### Reading passage
★ ★ ★ ★
Dr. John's Wishful Thinking

Dr. John’s Wishful is a blog where stories, struggles, and hopes for a better nation come alive. It blends personal reflections with social commentary, turning everyday experiences into insights on democracy, unity, and integrity. More than critique, it is a voice of hope—reminding readers that words can inspire change, truth can challenge power, and dreams can guide Filipinos toward a future of justice and nationhood.

Monday, February 16, 2026

Vicente Sotto Sr. and Vicente Sotto III: From 1949 to 2026, When Questioning Power Is Called Contempt

*Dr. Rodolfo John Ortiz Teope, PhD, EdD, DM



I watched the video on social media invoking the 1949 Senator Vicente Yap Sotto Sr. contempt case, and instead of fear, what I felt was sadness. Not outrage. Do not panic. Just a heavy, familiar sadness that comes when the law is no longer being explained to enlighten but being performed to impress. You could feel it in the tone, in the certainty, and in the eagerness to end the conversation rather than deepen it. History was not being remembered—it was being used. And not carefully.


The message was clear: “May precedent na. Tapos na ang usapan.” As if law were a spell you chant, not a discipline you understand. As if the Constitution were a hammer you swing, not a covenant you protect. And quietly, beneath it all, there was another message—notice me. Notice that I filed something. Notice that I defended someone powerful. Notice that I am on the “right side.” Preferably noticed by the political frontrunner in the 2028 Presidential Election which is now in the impeachment hot seat.


That, more than anything, is what broke my hopeless romantic heart.


Because the 1949 case was never meant to be a weapon for attention. It was a warning. It was history saying, "Do not use power to bully the judiciary." It was about intimidation, about hovering threats, about a legislator hinting that the Court could be reorganized if it did not behave. It was not about disagreement. It was not about asking hard questions. It was not about constitutional grief.


What Senate President Vicente Sotto III did could not be more different. He did not insult the justices. He did not accuse them of bad faith. He did not threaten them with Congress. He asked a question that many Filipinos have been quietly asking since the ruling came out: Has impeachment been closed before it even had a chance to breathe? That question did not come from malice. It came from concern. From care. From a belief that accountability should not be quietly buried under technical finality.


But concern does not trend. Drama does.


So suddenly, there is a contempt petition. Suddenly, 1949 is back from the grave, dressed up as relevance. Suddenly, history is dragged into 2026, not to teach, but to scare. Not to clarify, but to silence. And watching it, I could not help but feel that this was less about defending the Supreme Court of the Philippines and more about being seen defending someone powerful.
★ ★ ★ ★
[Extracted records]
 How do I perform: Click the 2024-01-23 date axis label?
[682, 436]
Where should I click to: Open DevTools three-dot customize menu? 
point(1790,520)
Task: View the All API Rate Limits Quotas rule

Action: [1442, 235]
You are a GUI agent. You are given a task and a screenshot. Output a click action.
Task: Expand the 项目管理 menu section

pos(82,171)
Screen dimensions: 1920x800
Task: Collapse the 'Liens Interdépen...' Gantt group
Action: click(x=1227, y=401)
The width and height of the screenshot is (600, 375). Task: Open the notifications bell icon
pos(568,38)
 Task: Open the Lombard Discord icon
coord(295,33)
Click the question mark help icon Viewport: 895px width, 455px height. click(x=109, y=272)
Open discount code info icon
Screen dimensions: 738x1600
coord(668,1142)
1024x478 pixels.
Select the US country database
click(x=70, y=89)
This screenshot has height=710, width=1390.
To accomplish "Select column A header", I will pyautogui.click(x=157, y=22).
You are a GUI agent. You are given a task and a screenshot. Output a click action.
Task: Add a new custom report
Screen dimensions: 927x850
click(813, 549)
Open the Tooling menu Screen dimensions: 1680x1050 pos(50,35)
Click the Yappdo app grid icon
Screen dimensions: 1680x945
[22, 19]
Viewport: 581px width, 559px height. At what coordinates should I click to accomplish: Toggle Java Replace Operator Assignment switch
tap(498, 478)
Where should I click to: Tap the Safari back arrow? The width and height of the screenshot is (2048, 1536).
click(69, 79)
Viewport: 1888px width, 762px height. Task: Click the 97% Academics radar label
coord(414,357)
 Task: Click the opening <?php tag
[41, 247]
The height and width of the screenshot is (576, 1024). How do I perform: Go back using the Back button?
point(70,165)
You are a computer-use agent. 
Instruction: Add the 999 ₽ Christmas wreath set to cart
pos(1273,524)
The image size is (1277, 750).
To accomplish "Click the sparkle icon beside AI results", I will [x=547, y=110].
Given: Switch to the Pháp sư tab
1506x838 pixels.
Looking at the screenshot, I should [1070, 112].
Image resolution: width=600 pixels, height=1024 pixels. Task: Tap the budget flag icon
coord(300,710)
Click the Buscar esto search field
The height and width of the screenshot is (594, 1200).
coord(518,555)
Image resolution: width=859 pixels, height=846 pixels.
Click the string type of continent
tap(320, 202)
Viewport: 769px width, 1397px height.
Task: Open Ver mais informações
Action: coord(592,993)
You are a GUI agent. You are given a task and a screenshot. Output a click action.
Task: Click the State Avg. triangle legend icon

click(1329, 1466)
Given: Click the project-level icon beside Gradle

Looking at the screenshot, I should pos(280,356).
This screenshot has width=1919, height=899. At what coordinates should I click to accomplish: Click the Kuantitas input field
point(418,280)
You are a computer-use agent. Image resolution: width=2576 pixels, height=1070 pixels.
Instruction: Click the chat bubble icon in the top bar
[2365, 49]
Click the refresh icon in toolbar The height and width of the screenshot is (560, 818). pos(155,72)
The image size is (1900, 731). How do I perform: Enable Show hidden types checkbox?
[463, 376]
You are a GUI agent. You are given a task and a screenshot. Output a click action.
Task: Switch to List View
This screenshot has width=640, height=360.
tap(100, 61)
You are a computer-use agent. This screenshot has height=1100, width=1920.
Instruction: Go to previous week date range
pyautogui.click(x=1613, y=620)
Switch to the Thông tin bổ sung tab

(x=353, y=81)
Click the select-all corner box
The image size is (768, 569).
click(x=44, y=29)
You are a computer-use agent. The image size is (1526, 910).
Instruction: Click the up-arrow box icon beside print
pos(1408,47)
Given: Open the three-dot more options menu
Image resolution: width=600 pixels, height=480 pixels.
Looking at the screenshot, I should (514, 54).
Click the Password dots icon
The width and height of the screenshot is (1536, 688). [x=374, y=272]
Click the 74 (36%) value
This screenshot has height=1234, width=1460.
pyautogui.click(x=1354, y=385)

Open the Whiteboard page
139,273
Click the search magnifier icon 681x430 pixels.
★ ★ ★ ★
### Given instruction
Please repeat the part of the blog post starting at "Dr. John’s Wishful" and ending at "justice and nationhood.", word for word. Use only the blog post as your source.

### Solution for this exercise
Dr. John’s Wishful is a blog where stories, struggles, and hopes for a better nation come alive. It blends personal reflections with social commentary, turning everyday experiences into insights on democracy, unity, and integrity. More than critique, it is a voice of hope—reminding readers that words can inspire change, truth can challenge power, and dreams can guide Filipinos toward a future of justice and nationhood.